Extracted text:
If you want to know how to meditate, as a beginner there are many obstacles to this seemingly effortless task. A lot of us have many misconceptions about what meditation is or isn’t, which can inhibit our ability to relax or even want to try.
Our brains are naturally predisposed to wandering. Usually, what happens is if we try to focus on anything, completely, for more than a few seconds our brain just randomly fires out another thought.
Which can be frustrating, especially for beginners who believe they must “empty their minds of thought”.
How To Meditate; Easy Tips To Make Meditation Easier To Achieve!
Let’s face it, breathing can be boring. How can you concentrate on something you do ALL the time without even noticing when you have a million and one things to think about that are happening in your life already?
For beginners, a typical meditation session might go like this:
Close your eyes, sit comfortably either on a chair or even lying down, and begin counting your breaths.
Inhale one, exhale two, inhale…
“Am I doing this right?”
Inhale four… “If I miss a count do I start over at one or just keep going?”

Source data
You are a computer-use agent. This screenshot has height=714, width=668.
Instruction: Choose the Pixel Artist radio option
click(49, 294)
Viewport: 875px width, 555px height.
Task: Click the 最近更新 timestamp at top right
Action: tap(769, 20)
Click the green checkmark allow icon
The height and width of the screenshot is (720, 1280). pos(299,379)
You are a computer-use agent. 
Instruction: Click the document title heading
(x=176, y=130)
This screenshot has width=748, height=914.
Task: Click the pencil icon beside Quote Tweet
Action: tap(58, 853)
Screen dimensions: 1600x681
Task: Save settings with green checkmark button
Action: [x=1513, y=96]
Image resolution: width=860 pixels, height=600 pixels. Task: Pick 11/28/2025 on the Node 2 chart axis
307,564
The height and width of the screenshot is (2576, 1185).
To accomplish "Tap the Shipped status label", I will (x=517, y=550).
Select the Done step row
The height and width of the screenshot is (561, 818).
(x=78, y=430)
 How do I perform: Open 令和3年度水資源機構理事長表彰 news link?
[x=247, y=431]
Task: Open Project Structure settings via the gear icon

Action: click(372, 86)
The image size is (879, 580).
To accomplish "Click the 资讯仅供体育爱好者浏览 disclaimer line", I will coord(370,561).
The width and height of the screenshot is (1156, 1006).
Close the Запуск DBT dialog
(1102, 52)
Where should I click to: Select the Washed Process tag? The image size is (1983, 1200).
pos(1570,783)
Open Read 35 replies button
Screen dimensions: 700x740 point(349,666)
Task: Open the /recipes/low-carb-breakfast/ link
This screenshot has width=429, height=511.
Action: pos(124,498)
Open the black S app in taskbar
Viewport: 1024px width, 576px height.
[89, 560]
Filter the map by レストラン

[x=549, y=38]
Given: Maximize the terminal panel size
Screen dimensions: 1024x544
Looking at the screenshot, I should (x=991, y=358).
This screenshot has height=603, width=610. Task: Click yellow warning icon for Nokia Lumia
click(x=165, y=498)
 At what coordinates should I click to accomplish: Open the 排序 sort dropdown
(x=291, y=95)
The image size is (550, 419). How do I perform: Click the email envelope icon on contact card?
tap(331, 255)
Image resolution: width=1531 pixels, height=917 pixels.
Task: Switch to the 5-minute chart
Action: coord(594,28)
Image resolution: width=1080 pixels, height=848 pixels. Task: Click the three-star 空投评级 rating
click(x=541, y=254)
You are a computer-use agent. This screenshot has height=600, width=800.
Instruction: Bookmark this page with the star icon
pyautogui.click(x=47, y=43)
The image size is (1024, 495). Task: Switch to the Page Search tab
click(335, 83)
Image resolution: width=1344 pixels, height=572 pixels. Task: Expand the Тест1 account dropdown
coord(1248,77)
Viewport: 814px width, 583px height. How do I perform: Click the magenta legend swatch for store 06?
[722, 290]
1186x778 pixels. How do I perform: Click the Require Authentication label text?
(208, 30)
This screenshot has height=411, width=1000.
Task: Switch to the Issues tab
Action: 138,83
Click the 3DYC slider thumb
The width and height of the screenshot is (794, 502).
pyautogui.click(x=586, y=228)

Exercise:
Take the guide on meditation for beginners further, starting right after its last sentence.

Written response:
Inhale one, inhale two… “Did I remember to pay the car tax? I probably did, I’m pretty good with paying my bills. Unlike Sally, she’s always… Dangit, I got distracted, okay startover.” Inhale one, inhale two…
How To Meditate; It Gets Easier With Practice
If you’re a beginner, it will probably be comforting to know that it can still be a struggle for experienced meditators. This is especially true during busy or turbulent periods in one’s life.
The good news is, there are some specific things you can do to help you focus and reduce the frustration while you develop your meditation practice.
In this article, I would like to offer three tips to help you with your practice.
How To Meditate; Three Tips Every Beginner Should Know:
- Observe and don’t try to force or control,
- Be compassionate and non judgemental, and
- Enjoy yourself
First, don’t force or try to control your breathing. Just notice that it is happening.
When learning how to meditate this is a mistake that a lot of beginners make. Many beginners to meditation alter their breathing in an effort to focus on it, whether consciously or unconsciously.
When that happens what results is an often irregular and exaggerated breathing pattern. Doing this, can actually inhibit your meditation rather than help it.
Ideally, you simply want to “watch” your breathing. I try to give the example that your brain is like an 8 lane highway, and your thoughts are all the cars. Instead of clearing the road of cars, what you’re trying to do is simply pull the car over, get up on a bank and watch the cars go by. WIthout judgement.
You don’t have to exert any additional effort. Just wait and observe.
The way you pull the car over, is by counting your breaths or listening to a guided meditation.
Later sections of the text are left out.